The change in y is -12 - (-2) = -12 + 2 = -10. It decreased by 10!

Alternative answer

Answer:
a. y will increase by 15 units.
b. y will decrease by 10 units. Explain
This is a question about <how one number changes when another number it's connected to changes, like in a recipe where if you add more flour, you get more cookies!>. The solving step is:

Okay, so we have this equation: $y = 5x - 12$. It tells us how 'y' is connected to 'x'.

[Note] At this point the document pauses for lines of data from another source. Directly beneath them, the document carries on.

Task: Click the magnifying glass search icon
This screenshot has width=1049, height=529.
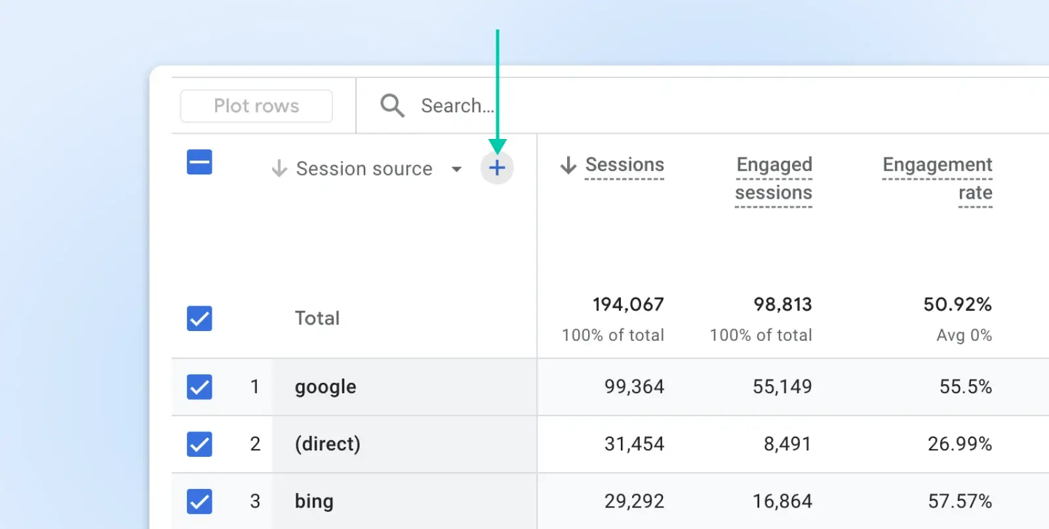Action: [392, 106]
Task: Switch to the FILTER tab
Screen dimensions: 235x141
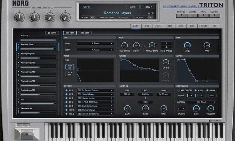Action: point(169,26)
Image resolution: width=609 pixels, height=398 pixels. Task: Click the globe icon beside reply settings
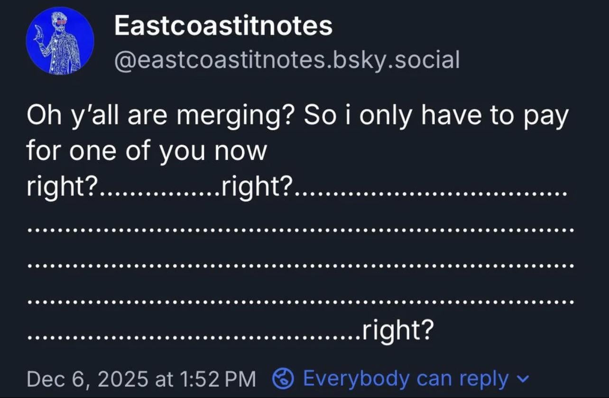283,379
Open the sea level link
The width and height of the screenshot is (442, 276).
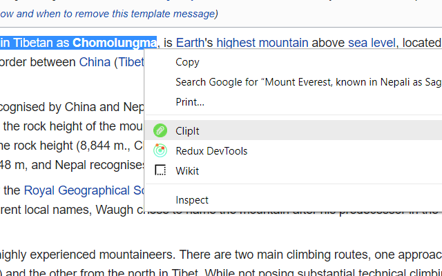pyautogui.click(x=372, y=43)
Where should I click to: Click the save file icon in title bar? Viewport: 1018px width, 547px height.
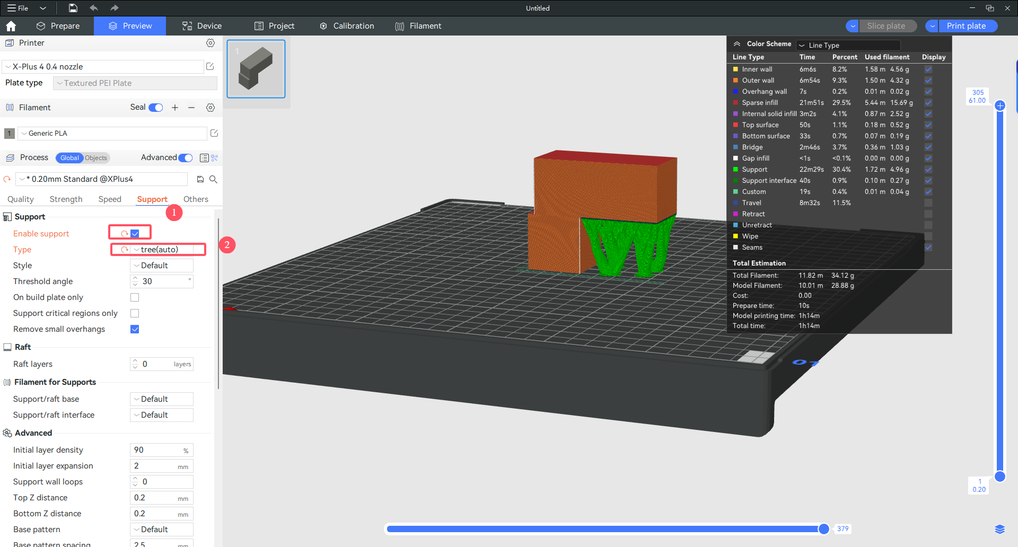point(73,8)
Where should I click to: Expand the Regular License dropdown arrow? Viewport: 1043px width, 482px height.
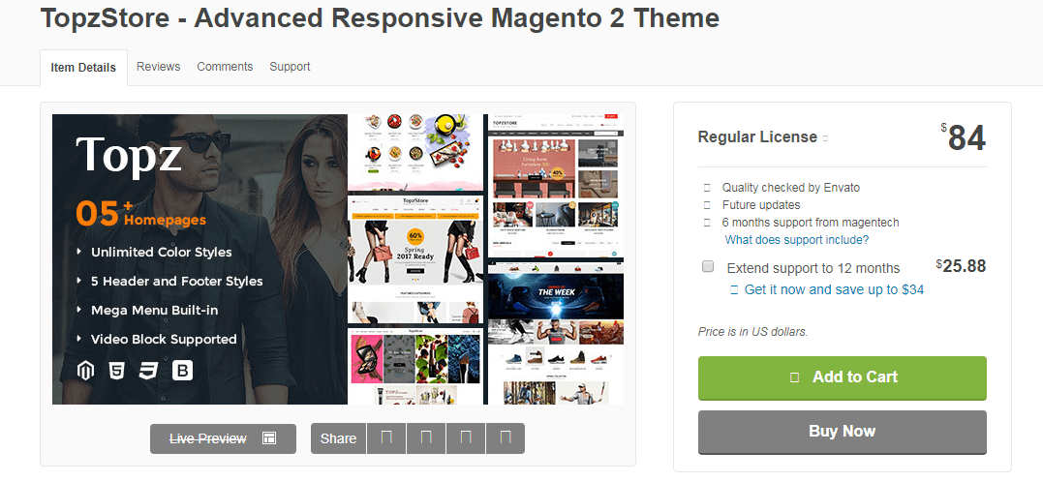[x=825, y=138]
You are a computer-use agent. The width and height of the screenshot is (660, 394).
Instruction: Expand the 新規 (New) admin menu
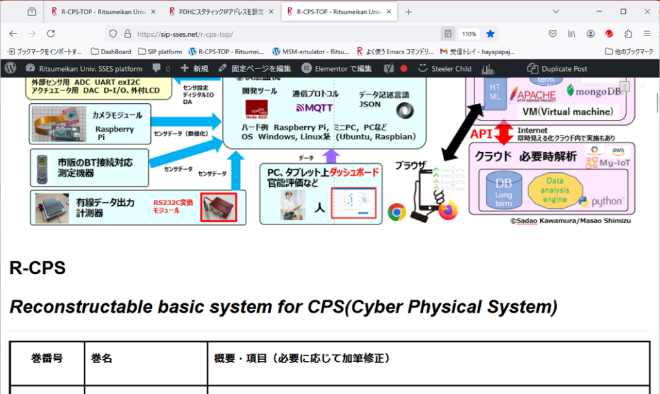tap(195, 68)
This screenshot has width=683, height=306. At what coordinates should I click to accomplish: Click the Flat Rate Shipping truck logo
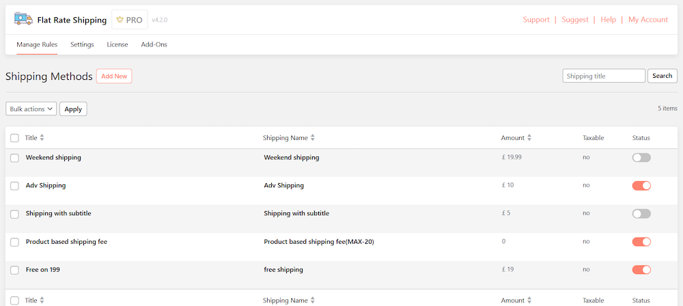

The most important part here is the '5x'. The '5' in front of 'x' tells us that for every 1 unit 'x' changes, 'y' changes by 5 times that amount. The '-12' just moves the whole line up or down, but it doesn't change *how much* 'y' changes when 'x' changes.

Let's break it down:

a. How will 'y' change if 'x' increases by 3 units?
Since 'y' changes by 5 for every 1 unit 'x' changes, if 'x' increases by 3 units, we just multiply the change in 'x' by 5.
So, the change in 'y' will be $5 \times 3 = 15$.
Since 'x' is increasing, 'y' will also increase.
So, 'y' will increase by 15 units.

b. How will 'y' change if 'x' decreases by 2 units?
Again, for every 1 unit 'x' changes, 'y' changes by 5. If 'x' decreases by 2 units, we multiply the change in 'x' by 5.
So, the change in 'y' will be $5 \times 2 = 10$.
Since 'x' is decreasing, 'y' will also decrease.
So, 'y' will decrease by 10 units.

It's like if you earn $5 for every hour you work. If you work 3 more hours, you earn $15 more! If you work 2 fewer hours, you earn $10 less! That's how 'y' and 'x' are connected here.